Leiser

Spelling Variations: 
Leiser
Лейзеръ
Settled in the Following Colonies: 
Discussion & Documentation: 

Konrad Leiser, a farmer, his wife Katharina, and children (Anna, age 9; Elisabeth, age 7; Johann [Jost], age 4) arrived from Lübeck at the port of Oranienbaum on 12 September 1766 aboard the English frigate Love & Unity under the command of Skipper Thomas Fairfax.

Conrad Leissner [sic], his wife Catharina, and children (Henrietta, age 9; Elisabeth, age 7; Joh. Jost, age 4) are recorded on the list of colonists being transported from St. Petersburg to Saratov in 1767.

They settled in the Volga German colony of Ernestinendorf on 3 August 1767 and are recorded there on the 1767 census in Household No. 37.

Johann Heinrich Leiser, a farmer, and his wife Anna are recorded on the 1767 census of Ernestinendorf in Household No. 38, but they do not appear to have arrived in Oranienbaum aboard the same ship.

In 1769, Conrad Leiser & Johann Heinrich Leiser and his family moved from Ernestinendorf to Schaffhausen.
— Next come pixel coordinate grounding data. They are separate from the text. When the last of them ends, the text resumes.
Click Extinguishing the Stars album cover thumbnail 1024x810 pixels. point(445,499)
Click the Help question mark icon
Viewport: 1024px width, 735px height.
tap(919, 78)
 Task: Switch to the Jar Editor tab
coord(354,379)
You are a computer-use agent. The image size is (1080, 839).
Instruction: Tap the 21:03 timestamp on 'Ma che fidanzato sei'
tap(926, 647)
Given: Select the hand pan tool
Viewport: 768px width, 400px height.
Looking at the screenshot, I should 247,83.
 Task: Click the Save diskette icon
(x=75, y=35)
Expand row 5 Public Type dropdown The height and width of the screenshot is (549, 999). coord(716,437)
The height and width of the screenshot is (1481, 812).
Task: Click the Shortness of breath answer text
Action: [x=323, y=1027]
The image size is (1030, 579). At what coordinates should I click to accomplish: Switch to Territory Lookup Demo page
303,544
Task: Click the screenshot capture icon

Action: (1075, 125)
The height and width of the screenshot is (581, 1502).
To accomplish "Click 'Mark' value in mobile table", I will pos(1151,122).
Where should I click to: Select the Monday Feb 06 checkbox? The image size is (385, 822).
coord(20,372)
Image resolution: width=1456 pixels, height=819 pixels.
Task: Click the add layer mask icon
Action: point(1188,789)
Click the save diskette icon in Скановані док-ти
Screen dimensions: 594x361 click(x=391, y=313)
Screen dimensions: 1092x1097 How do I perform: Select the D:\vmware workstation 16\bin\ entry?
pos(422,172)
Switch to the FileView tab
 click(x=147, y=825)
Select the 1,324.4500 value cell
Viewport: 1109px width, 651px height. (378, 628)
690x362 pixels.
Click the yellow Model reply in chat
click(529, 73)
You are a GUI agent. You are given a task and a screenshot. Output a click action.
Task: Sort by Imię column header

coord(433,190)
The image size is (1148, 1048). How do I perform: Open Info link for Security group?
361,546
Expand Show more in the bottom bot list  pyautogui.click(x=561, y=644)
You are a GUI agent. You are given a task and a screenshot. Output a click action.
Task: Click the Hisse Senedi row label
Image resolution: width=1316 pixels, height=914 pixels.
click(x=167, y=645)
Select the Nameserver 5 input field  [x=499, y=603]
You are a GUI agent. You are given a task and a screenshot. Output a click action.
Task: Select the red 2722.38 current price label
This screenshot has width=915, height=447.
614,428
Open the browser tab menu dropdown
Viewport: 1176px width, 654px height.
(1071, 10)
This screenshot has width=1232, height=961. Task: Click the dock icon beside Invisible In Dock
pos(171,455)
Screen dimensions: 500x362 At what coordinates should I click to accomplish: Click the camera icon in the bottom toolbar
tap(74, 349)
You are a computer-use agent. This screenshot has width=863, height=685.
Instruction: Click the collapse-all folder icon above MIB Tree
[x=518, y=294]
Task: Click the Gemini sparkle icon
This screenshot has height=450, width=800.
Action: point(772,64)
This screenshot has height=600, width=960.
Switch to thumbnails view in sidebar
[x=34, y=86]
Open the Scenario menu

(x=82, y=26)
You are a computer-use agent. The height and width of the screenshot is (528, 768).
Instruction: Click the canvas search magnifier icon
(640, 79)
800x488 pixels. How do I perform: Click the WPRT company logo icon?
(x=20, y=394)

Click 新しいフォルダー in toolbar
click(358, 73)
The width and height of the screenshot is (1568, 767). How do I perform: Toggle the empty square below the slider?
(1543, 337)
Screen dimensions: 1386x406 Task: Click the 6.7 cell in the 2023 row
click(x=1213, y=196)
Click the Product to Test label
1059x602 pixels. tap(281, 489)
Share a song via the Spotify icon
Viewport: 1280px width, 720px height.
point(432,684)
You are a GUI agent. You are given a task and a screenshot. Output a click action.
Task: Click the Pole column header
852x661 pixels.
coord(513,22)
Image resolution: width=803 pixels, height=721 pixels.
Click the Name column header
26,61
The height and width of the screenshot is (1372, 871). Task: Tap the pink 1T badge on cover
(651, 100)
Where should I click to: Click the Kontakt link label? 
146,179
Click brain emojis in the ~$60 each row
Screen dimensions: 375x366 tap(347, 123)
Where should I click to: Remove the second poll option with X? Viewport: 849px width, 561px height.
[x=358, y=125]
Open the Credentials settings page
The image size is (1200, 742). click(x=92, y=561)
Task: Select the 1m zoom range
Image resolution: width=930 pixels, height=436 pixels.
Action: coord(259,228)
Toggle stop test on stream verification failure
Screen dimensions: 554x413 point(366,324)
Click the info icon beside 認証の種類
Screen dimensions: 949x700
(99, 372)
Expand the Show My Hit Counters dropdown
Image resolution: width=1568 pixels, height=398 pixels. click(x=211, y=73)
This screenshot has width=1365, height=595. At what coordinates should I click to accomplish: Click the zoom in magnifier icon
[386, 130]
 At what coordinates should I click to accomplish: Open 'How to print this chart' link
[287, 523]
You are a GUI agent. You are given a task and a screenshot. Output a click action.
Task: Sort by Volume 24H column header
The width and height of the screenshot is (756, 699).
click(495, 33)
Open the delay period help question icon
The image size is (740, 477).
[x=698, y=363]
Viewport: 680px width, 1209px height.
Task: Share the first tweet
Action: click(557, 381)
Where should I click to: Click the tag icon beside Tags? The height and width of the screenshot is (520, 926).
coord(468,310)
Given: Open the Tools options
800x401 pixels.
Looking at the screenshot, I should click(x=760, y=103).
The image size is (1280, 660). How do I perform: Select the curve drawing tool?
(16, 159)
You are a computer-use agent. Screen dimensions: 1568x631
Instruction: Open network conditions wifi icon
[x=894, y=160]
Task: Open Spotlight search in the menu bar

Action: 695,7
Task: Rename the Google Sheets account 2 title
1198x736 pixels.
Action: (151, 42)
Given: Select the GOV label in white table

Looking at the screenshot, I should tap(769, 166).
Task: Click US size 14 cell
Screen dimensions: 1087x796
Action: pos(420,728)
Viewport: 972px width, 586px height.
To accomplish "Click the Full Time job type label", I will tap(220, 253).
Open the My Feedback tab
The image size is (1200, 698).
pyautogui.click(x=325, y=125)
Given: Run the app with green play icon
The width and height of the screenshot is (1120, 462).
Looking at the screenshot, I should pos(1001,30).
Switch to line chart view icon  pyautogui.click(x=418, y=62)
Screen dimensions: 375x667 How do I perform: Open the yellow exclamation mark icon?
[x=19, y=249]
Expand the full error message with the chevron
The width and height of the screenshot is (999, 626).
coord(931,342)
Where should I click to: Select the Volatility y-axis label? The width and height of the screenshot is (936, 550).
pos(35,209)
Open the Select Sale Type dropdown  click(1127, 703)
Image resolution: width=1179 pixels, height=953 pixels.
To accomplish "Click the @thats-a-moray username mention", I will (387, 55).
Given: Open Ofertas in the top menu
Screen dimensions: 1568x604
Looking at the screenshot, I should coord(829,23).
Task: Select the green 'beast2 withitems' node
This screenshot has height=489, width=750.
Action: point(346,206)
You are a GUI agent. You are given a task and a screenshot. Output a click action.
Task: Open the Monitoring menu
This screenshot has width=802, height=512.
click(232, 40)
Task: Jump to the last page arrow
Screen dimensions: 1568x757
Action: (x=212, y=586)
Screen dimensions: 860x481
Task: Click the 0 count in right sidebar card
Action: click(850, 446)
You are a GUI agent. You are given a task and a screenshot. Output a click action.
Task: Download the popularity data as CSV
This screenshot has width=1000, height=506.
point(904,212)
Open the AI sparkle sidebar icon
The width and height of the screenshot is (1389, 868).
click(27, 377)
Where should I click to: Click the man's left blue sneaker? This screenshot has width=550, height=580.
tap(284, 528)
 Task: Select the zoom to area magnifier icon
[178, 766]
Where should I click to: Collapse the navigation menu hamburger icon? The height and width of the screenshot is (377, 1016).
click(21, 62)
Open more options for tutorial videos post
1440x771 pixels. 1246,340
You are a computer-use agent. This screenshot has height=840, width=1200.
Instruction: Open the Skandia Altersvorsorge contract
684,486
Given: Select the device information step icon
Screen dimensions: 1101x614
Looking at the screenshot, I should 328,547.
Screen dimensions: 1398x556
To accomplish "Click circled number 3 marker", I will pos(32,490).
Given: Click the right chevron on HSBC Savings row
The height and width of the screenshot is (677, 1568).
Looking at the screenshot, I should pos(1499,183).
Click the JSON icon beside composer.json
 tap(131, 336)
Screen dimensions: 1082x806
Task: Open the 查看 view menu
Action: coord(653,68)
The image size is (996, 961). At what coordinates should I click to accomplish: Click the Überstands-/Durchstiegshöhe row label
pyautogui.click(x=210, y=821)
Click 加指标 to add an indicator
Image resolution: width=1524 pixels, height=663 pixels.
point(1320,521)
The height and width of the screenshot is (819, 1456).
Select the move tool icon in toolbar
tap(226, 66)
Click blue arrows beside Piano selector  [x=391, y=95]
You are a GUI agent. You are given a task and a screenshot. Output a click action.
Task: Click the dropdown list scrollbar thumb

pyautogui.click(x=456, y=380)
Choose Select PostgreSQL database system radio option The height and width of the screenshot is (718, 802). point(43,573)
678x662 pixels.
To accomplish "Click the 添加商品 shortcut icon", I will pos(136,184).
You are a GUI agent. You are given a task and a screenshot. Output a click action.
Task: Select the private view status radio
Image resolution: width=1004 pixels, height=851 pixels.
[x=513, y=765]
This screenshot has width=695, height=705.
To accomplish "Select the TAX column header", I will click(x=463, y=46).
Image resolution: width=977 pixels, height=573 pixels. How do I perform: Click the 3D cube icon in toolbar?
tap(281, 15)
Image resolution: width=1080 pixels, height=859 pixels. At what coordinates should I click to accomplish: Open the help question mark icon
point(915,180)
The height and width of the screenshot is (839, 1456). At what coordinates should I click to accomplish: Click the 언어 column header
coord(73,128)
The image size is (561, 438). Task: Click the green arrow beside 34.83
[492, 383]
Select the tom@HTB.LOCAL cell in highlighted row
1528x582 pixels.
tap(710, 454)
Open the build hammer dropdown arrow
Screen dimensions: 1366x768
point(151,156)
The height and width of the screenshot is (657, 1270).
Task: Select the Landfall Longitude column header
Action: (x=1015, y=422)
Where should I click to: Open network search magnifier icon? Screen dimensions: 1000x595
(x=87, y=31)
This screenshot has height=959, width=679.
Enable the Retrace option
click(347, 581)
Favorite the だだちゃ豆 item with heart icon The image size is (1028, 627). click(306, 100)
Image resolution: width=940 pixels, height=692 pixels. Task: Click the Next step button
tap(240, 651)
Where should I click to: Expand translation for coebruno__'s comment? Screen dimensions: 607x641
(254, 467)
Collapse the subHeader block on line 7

The 1767 census records that both Konrad Leiser and Johann Heinrich Leiser came from the German village of Atzenhain in the Darmstadt region.

Sources: 

- Mai, Brent Alan. 1798 Census of the German Colonies along the Volga: Economy, Population, and Agriculture (Lincoln, NE: American Historical Society of Germans from Russia, 1999): Sh10, Sh32, Mv0547, Mv0548.
- Pleve, Igor. Einwanderung in das Wolgagebiet, 1764-1767 Band 3 (Göttingen: Der Göttinger Arbeitskreis, 2005): 404, 405.
- Pleve, Igor. Lists of Colonists to Russia in 1766: Reports by Ivan Kulberg (Saratov: Saratov State Technical University, 2010): #5353.
- Rauschenbach, Georg. Deutsche Kolonisten auf dem Weg von St. Petersburg nach Saratow: Transportlisten von 1766-1767 (Moscow: G.V. Rauschenbach, 2017): #2945-2949.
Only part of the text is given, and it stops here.